2. **Horizontal Shift:** The $$(x-2)$$ part inside the logarithm means we slide the entire graph 2 units to the **right**. So, our vertical asymptote moves from $$x=0$$ to $$x=2$$. The point $$(1,0)$$ moves to $$(1+2, 0) = (3,0)$$.
3. **Vertical Shift:** The $$+1$$ outside the logarithm means we slide the entire graph 1 unit **up**. So, our shifted point $$(3,0)$$ moves up to $$(3, 0+1) = (3,1)$$.

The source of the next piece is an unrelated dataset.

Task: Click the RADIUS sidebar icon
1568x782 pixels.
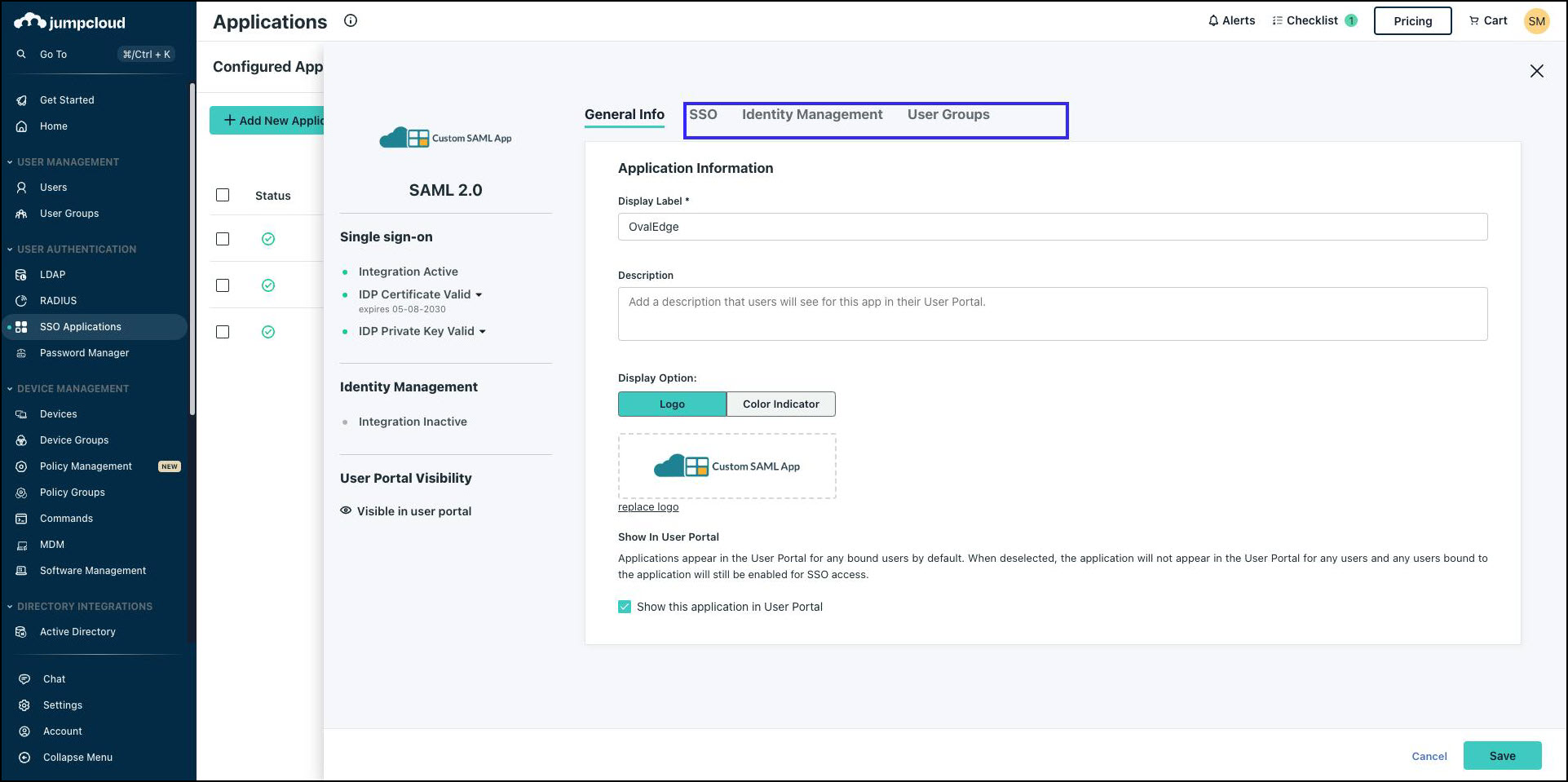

4. **Sketching:** Draw a dashed vertical line at $$x=2$$. Plot the point $$(3,1)$$. Then, draw the characteristic curve of a logarithm, starting from near the asymptote $$x=2$$ and curving upwards through $$(3,1)$$.

(b) For $$y=3+e^{x-2}$$:
1. **Start with the basic graph:** Imagine the graph of $$y=e^x$$. It goes through the point $$(0,1)$$ and has a horizontal line it gets really close to but never touches (a horizontal asymptote) at $$y=0$$.
2. **Horizontal Shift:** The $$(x-2)$$ part in the exponent means we slide the entire graph 2 units to the **right**. So, the point $$(0,1)$$ moves to $$(0+2, 1) = (2,1)$$.
3. **Vertical Shift:** The $$+3$$ outside the exponential term means we slide the entire graph 3 units **up**. So, our horizontal asymptote moves from $$y=0$$ to $$y=3$$. The shifted point $$(2,1)$$ moves up to $$(2, 1+3) = (2,4)$$.
4. **Sketching:** Draw a dashed horizontal line at $$y=3$$. Plot the point $$(2,4)$$. Then, draw the characteristic curve of an exponential function, getting very close to the asymptote $$y=3$$ as it goes left, and rising steeply through $$(2,4)$$ as it goes right.